Page:
——————

[Rd] Bug Report: read.table with UTF-8 encoded file imports infinity symbol as Integer 8

Paul McQuesten mcque@ten @end|ng |rom gm@||@com
Thu Feb 7 15:38:55 CET 2019


Windows Notepad prefixes UTF-8 files with a Byte Order Mark (\UFEFF).
Per https://en.wikipedia.org/wiki/Byte_order_mark, this is permitted in
UTF-8, but not required.
I suppose that there are other Windows programs which do likewise (in
addition to Excel and Notepad).

"The Unicode Standard permits the BOM in UTF-8
<https://en.wikipedia.org/wiki/UTF-8>,[3]
<https://en.wikipedia.org/wiki/Byte_order_mark#cite_note-3> but does not
require or recommend its use.[4]
<https://en.wikipedia.org/wiki/Byte_order_mark#cite_note-4> Byte order has
no meaning in UTF-8,[5]
<https://en.wikipedia.org/wiki/Byte_order_mark#cite_note-utf-8-bom-5> so
its only use in UTF-8 is to signal at the start that the text stream is
encoded in UTF-8, or that it was converted to UTF-8 from a stream that
contained an optional BOM. The standard also does not recommend removing a
BOM when it is there, so that round-tripping between encodings does not
lose information, and so that code that relies on it continues to work.[6]
<https://en.wikipedia.org/wiki/Byte_order_mark#cite_note-6>[7]
<https://en.wikipedia.org/wiki/Byte_order_mark#cite_note-7> The IETF
recommends that if a protocol either (a) always uses UTF-8, or (b) has some
other way to indicate what encoding is being used, then it "SHOULD forbid
use of U+FEFF as a signature."[8]
<https://en.wikipedia.org/wiki/Byte_order_mark#cite_note-rfc3629-8>"

On Thu, Feb 7, 2019 at 8:10 AM Daniel Possenriede <possenriede using gmail.com>
wrote:

> There seems to be something odd with "∞" on Windows (and not only with
> read.table)
> In native encoding (cp-1252 in my case), "∞" gets converted to "8"
>
> x <-  "∞"
> Encoding(x)
> #> [1] "unknown"
> print(x)
> #> [1] "8"
> charToRaw(x)
> #> [1] 38
>
> "∞" is indeed "8"
>
> identical(x, "8")
> #> [1] TRUE
>
> Everything seems fine if  "∞" is UTF-8 encoded.

——————

Material supplied:
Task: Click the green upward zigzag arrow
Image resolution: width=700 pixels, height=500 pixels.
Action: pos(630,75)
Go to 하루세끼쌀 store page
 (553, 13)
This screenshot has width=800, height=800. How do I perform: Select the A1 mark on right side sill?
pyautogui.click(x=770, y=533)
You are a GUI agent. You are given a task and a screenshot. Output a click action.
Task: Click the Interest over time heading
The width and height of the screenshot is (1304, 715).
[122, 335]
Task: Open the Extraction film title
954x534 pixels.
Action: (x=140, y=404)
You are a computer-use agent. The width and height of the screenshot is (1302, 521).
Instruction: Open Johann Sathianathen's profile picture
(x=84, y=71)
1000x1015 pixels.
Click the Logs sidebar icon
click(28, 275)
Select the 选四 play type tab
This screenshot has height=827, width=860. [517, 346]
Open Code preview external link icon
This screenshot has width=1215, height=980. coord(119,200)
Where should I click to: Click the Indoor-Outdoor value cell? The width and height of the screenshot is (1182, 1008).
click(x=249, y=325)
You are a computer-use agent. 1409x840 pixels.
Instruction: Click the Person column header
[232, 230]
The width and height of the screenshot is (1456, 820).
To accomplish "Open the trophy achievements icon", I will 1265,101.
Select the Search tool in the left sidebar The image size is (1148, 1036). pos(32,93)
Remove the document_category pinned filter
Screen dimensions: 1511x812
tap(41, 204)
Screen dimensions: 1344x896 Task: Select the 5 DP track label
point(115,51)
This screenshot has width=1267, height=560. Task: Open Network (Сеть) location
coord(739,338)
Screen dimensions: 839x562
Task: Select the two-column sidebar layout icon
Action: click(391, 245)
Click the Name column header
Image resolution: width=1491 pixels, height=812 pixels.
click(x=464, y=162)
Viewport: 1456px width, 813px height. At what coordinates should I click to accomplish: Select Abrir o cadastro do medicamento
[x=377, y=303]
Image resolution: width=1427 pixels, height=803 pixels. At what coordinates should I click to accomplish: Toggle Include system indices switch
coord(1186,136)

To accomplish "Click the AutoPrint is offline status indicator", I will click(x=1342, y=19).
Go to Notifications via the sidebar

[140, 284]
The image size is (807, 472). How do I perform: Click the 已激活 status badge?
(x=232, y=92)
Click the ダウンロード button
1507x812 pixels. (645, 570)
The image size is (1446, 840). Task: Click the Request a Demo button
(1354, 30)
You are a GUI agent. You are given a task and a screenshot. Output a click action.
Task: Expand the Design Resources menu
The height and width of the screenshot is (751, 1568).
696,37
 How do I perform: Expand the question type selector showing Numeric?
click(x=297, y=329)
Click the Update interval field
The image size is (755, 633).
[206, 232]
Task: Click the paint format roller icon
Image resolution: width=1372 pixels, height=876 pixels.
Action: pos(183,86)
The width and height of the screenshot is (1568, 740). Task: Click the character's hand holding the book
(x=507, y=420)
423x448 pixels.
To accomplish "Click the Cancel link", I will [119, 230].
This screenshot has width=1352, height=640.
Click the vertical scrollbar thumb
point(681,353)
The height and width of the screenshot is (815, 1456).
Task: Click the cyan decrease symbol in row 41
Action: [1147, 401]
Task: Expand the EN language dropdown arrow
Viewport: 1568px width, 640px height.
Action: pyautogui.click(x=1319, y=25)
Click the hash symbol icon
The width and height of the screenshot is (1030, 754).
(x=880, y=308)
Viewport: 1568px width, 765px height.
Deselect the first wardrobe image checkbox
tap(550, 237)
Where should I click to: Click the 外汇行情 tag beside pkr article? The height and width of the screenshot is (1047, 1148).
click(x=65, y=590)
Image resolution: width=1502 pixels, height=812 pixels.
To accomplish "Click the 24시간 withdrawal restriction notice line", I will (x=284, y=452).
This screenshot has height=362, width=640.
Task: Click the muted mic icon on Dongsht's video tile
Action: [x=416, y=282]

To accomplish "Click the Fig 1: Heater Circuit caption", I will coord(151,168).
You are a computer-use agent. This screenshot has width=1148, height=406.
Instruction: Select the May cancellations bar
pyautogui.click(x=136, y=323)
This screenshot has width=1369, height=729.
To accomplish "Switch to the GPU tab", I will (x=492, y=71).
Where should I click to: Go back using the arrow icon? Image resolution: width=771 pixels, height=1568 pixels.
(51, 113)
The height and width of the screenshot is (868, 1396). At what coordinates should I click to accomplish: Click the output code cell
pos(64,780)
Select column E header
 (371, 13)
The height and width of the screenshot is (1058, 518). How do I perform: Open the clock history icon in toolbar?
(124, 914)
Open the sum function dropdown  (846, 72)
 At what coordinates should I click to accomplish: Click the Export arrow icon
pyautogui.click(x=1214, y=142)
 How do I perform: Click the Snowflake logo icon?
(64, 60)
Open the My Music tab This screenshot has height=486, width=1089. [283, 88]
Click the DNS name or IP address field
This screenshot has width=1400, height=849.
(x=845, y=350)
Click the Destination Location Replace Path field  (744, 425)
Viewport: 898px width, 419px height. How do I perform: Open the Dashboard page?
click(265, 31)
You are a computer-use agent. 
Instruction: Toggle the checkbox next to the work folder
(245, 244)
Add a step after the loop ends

——————

To be done:
1: In the bug report, reproduce the passage starting at "Paul McQuesten mcque@ten" and ending at "Excel and Notepad).".
2: According to the bug report, what does Windows Notepad place at the start of UTF-8 files?
3: Using the bug report, explain why a BOM's only use in UTF-8 is to signal the encoding of the text stream.

Task solutions:
1:
Paul McQuesten mcque@ten @end|ng |rom gm@||@com
Thu Feb 7 15:38:55 CET 2019


Windows Notepad prefixes UTF-8 files with a Byte Order Mark (\UFEFF).
Per https://en.wikipedia.org/wiki/Byte_order_mark, this is permitted in
UTF-8, but not required.
I suppose that there are other Windows programs which do likewise (in
addition to Excel and Notepad).

2: A Byte Order Mark (\UFEFF).

3: Byte order has no meaning in UTF-8. So the BOM's only use there is to signal at the start that the stream is encoded in UTF-8, or that it was converted to UTF-8 from a stream that contained an optional BOM.